Wega pun tak menghiraukan apa yang dikatakan mereka sampai Wega melihat apa yang terjadi di hadapannya. Sesosok tubuh yang terkulai lemah di angkat dari dalam galian, bibirnya merekah dan tersenyum bahagia. Baunya semerbak memenuhi udara dan menyejukkan dada. Senyum itu adalah milik Pak Firdaus, “inalillahi wainnalillahi rajiun”, Wega mengucapkannya dengan buliran air mata yang membasahi bibirnya. Kertas yang ada di tangan Wega terjatuh hingga angin menyahutnya dan melambungkannya. Sebelum isi kertas itu sampai ke pemahaman beliau, ternyata jasad beliau justru mengabarkan apa yang telah tertera dalam rangkaian hadist Rasulullah Saw.

***

Goresan peristiwa kala itu benar-benar mengendap dalam ukiran hatinya. Kini setiap detik waktu melintasi angka demi angka, Wega senantiasa menerawang setiap aktivitasnya dengan akhir kehidupan. Ia telah mengalirkan pemahaman dzikrul maut dalam setiap nadi aktivitasnya. Ia menyederhanakan untuk mengingat mati tanpa menggali lubang seperti gurunya yang telah mendahului. Ia cukup mengamati keringat asin tubuhnya adalah pengingat kematian dari bagian metabolismenya. Ia cukup memahami seberapa harum apa yang ia hirup sejenak pasti berevolusi menjadi simbol kematian yakni CO2 atau juga knalpot kita. Simbol kematian juga ia hirup kala segala kelezatan makanan bermetafora dalam feses kuning, hitam dan hijau yang tentunya menjijikan. Dalam segala kesegaran minuman juga ia pahami akan ikon kematian yang setelah melewati satu meter rongga tubuhnya berubah menjadi urine yang pasti ia ikhlaskan untuk dibuang. Tak berhenti begitu saja, Wega juga tampak mengenali kematian pada setiap kuku dan juga rambut yang panjang lalu menjadi bangkai ringan setelah tumbang oleh benda-benda tajam.
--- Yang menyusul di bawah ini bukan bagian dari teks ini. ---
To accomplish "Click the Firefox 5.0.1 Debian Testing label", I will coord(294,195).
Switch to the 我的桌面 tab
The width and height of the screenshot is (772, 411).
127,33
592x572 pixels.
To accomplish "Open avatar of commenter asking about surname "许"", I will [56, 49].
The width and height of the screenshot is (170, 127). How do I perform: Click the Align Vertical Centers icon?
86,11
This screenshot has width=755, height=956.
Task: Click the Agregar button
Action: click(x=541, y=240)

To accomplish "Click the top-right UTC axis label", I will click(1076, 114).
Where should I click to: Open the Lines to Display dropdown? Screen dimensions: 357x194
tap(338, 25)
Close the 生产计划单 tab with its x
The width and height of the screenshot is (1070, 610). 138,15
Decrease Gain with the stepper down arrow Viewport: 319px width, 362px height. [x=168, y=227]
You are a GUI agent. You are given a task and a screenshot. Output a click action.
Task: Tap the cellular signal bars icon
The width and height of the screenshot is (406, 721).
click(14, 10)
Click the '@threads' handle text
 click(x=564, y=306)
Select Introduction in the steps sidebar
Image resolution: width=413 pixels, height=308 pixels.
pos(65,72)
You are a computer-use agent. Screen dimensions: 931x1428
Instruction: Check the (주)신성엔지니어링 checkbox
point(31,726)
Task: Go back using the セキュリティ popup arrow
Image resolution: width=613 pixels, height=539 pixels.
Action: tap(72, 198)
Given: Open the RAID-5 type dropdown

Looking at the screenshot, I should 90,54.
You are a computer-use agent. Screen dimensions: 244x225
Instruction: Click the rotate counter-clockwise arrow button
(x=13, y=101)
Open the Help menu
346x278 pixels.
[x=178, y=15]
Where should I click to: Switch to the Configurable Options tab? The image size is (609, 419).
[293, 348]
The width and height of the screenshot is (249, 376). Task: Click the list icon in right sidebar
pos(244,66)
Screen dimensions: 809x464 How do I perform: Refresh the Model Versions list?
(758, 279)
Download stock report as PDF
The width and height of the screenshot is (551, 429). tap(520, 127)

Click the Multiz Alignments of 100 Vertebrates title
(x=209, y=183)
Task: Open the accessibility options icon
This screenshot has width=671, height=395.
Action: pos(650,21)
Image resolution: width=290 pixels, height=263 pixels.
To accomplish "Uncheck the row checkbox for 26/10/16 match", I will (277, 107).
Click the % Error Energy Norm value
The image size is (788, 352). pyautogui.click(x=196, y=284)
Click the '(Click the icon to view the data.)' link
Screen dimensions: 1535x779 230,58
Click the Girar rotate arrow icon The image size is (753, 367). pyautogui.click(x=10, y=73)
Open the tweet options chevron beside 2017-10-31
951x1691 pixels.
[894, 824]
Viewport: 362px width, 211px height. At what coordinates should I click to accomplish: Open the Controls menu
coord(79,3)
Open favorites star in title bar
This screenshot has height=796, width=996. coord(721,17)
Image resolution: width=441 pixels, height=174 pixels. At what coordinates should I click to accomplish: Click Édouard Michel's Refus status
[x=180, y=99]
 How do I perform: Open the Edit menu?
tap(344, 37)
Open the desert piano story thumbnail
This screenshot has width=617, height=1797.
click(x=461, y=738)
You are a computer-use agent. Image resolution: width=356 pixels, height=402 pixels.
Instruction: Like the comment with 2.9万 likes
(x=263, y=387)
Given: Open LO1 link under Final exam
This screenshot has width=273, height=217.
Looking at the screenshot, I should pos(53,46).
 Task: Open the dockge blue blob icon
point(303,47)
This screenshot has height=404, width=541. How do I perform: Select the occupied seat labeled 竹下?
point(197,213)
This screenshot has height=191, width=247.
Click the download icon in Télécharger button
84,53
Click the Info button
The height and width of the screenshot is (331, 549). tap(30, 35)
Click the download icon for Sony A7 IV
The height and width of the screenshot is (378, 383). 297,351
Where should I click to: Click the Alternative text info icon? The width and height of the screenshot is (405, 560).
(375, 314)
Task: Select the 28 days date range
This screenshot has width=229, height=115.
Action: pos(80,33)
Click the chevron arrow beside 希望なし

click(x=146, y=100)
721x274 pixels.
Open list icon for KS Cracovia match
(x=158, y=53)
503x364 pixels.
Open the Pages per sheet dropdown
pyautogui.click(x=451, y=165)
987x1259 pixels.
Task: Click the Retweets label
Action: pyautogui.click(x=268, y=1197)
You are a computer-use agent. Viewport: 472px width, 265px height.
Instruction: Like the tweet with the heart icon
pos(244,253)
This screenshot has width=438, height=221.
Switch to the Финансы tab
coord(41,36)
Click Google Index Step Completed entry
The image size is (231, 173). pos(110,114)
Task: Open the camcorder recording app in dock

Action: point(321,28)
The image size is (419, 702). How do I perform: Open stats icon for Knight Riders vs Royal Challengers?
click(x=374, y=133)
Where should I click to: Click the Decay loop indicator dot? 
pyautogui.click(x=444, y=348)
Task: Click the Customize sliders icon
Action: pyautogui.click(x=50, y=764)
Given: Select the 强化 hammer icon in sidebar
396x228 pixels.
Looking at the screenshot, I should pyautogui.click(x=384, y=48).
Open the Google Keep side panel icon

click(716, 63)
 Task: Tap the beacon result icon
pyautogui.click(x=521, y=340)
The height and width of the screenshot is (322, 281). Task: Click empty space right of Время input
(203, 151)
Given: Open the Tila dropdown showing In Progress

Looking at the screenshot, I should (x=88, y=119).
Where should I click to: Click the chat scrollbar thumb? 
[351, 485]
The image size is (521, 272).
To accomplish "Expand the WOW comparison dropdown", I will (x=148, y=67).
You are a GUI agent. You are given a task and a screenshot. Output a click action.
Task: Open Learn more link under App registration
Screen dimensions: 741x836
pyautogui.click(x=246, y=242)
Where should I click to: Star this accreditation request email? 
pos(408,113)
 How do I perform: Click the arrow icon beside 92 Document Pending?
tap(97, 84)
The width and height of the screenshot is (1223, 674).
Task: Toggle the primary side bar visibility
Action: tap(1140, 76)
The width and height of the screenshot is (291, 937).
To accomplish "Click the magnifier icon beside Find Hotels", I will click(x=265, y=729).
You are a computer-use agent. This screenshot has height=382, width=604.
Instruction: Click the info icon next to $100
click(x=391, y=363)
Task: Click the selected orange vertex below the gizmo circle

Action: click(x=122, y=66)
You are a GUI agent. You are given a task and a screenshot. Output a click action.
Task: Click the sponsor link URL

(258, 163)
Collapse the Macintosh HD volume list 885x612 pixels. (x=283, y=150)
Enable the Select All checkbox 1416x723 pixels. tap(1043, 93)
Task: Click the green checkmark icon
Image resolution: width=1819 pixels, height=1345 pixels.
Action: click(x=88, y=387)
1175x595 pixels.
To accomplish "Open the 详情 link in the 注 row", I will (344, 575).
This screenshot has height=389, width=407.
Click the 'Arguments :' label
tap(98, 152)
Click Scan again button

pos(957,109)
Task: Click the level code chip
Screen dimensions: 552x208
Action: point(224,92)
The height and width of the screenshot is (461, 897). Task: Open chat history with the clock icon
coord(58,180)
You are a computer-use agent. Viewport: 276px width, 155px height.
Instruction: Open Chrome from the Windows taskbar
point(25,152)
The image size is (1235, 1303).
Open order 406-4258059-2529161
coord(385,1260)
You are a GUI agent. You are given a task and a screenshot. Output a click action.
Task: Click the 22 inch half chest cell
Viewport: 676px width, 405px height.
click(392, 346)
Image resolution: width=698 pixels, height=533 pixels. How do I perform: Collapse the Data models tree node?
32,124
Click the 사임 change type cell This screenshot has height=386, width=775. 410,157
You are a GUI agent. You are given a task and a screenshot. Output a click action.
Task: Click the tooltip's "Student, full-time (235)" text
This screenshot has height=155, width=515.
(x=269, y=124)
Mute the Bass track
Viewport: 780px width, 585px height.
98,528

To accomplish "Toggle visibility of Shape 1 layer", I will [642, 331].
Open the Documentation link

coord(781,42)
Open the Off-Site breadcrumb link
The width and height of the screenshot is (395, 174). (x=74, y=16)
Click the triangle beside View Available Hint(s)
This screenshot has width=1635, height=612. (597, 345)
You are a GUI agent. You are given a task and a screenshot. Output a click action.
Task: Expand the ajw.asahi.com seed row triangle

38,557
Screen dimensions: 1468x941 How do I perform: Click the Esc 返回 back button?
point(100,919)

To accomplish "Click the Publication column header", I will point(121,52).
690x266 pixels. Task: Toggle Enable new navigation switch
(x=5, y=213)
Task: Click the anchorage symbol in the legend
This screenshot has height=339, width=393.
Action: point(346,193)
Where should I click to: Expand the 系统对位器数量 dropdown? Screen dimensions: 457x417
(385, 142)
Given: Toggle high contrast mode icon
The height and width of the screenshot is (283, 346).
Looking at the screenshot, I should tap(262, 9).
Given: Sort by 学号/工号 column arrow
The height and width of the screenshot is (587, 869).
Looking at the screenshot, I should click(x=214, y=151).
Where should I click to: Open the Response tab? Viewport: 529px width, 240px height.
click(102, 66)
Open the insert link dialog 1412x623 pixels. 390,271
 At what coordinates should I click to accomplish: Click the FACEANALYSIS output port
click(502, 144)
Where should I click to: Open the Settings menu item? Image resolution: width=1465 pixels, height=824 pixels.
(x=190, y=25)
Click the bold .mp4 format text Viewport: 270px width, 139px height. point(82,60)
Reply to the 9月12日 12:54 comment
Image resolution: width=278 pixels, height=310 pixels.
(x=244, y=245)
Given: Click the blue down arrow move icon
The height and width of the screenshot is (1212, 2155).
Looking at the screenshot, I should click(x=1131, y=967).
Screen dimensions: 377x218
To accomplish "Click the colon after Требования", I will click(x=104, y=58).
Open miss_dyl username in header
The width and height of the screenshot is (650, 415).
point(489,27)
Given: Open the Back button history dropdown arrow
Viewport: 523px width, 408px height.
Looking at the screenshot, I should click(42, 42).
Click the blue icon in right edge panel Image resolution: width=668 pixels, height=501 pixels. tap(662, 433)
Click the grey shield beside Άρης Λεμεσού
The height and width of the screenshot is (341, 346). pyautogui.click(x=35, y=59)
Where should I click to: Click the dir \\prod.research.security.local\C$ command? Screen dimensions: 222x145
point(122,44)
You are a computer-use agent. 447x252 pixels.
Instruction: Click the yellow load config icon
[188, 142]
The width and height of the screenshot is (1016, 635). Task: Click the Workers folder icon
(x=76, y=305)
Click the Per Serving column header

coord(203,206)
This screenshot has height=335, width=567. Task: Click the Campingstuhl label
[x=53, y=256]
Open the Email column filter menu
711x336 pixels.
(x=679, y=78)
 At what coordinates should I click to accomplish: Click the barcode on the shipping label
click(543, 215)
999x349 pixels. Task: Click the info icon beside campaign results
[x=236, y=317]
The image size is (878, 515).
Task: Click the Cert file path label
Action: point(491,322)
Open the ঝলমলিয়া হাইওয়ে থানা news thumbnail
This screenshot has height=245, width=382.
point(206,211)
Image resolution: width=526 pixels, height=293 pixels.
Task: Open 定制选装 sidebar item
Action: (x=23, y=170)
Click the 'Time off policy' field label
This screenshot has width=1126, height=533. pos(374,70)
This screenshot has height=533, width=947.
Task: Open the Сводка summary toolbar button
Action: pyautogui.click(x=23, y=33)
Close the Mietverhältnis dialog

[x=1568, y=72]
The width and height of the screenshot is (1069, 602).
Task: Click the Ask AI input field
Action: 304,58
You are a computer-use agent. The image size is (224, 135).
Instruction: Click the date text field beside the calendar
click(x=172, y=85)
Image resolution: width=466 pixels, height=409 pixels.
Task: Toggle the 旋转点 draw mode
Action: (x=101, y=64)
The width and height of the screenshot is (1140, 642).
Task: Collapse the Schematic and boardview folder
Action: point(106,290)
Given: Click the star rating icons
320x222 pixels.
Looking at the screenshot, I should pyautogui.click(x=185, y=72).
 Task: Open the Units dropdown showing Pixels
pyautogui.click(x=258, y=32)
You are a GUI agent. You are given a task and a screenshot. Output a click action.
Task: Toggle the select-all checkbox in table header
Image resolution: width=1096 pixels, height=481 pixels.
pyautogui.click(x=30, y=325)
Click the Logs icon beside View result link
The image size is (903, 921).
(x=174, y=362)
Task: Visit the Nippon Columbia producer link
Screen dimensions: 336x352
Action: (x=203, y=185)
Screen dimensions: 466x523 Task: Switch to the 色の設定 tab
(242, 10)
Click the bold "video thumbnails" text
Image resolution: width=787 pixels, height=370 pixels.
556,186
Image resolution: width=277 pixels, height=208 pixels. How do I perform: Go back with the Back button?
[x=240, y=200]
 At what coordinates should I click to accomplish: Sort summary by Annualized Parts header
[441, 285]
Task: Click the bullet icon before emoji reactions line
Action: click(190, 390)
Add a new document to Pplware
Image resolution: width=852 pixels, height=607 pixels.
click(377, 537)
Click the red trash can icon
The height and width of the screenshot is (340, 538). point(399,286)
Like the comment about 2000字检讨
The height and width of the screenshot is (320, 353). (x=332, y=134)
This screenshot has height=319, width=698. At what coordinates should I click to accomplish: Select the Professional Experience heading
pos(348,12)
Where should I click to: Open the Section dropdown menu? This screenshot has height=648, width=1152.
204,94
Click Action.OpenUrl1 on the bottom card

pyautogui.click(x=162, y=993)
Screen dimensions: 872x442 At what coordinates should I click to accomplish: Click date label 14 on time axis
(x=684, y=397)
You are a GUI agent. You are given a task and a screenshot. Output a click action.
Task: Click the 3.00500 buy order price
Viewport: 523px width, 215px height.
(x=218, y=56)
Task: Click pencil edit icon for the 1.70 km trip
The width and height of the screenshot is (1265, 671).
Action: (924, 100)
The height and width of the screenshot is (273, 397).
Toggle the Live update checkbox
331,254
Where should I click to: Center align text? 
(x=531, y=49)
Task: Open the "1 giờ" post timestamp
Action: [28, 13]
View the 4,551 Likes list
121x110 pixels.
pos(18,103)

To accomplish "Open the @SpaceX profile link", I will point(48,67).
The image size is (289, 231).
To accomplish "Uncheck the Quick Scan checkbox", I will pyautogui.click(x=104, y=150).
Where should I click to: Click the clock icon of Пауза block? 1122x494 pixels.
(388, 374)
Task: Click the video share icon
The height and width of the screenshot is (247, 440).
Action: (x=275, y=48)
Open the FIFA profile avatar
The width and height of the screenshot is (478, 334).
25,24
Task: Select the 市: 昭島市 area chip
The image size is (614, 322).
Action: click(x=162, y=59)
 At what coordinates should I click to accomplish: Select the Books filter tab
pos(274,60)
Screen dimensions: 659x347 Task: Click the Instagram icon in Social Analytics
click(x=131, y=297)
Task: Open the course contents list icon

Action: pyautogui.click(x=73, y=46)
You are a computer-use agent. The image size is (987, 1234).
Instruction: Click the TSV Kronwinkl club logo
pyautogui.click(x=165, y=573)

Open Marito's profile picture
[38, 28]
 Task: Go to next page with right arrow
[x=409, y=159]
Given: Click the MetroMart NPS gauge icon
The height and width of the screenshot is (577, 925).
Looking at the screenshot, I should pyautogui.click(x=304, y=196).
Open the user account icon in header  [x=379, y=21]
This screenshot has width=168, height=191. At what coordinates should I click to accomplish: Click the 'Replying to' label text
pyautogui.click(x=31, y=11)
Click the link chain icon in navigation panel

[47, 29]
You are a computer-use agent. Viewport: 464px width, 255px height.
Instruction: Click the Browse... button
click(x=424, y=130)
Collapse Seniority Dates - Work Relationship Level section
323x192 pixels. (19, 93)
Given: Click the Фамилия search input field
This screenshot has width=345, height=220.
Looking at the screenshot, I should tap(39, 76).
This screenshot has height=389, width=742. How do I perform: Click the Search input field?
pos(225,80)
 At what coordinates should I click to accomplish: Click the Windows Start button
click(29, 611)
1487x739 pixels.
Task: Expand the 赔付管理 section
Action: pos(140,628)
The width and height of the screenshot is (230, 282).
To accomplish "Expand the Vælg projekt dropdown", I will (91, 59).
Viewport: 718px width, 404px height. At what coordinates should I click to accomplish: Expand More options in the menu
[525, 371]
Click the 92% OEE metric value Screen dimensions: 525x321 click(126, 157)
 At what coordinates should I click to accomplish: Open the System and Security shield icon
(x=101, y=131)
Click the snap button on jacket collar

Metamorphosis Wega melesat cepat, secepat bumi mengarungi orbitnya. Kemalasannya seolah telah membeku dan nyala imanya semakin mengelorakan gemuruh dakwahnya. Hingga pada bulan yang mulia telah tiba ia laiknya melangkah di atas sajadah takwa.

***

Separuh bulan, terdengar kabar kematian anak muda saat pulang sholat Tarawih. Wega menghadap Rabb-nya. Dan tentu sejarah akan menunggu siapa yang berikutnya mengetuk tanah.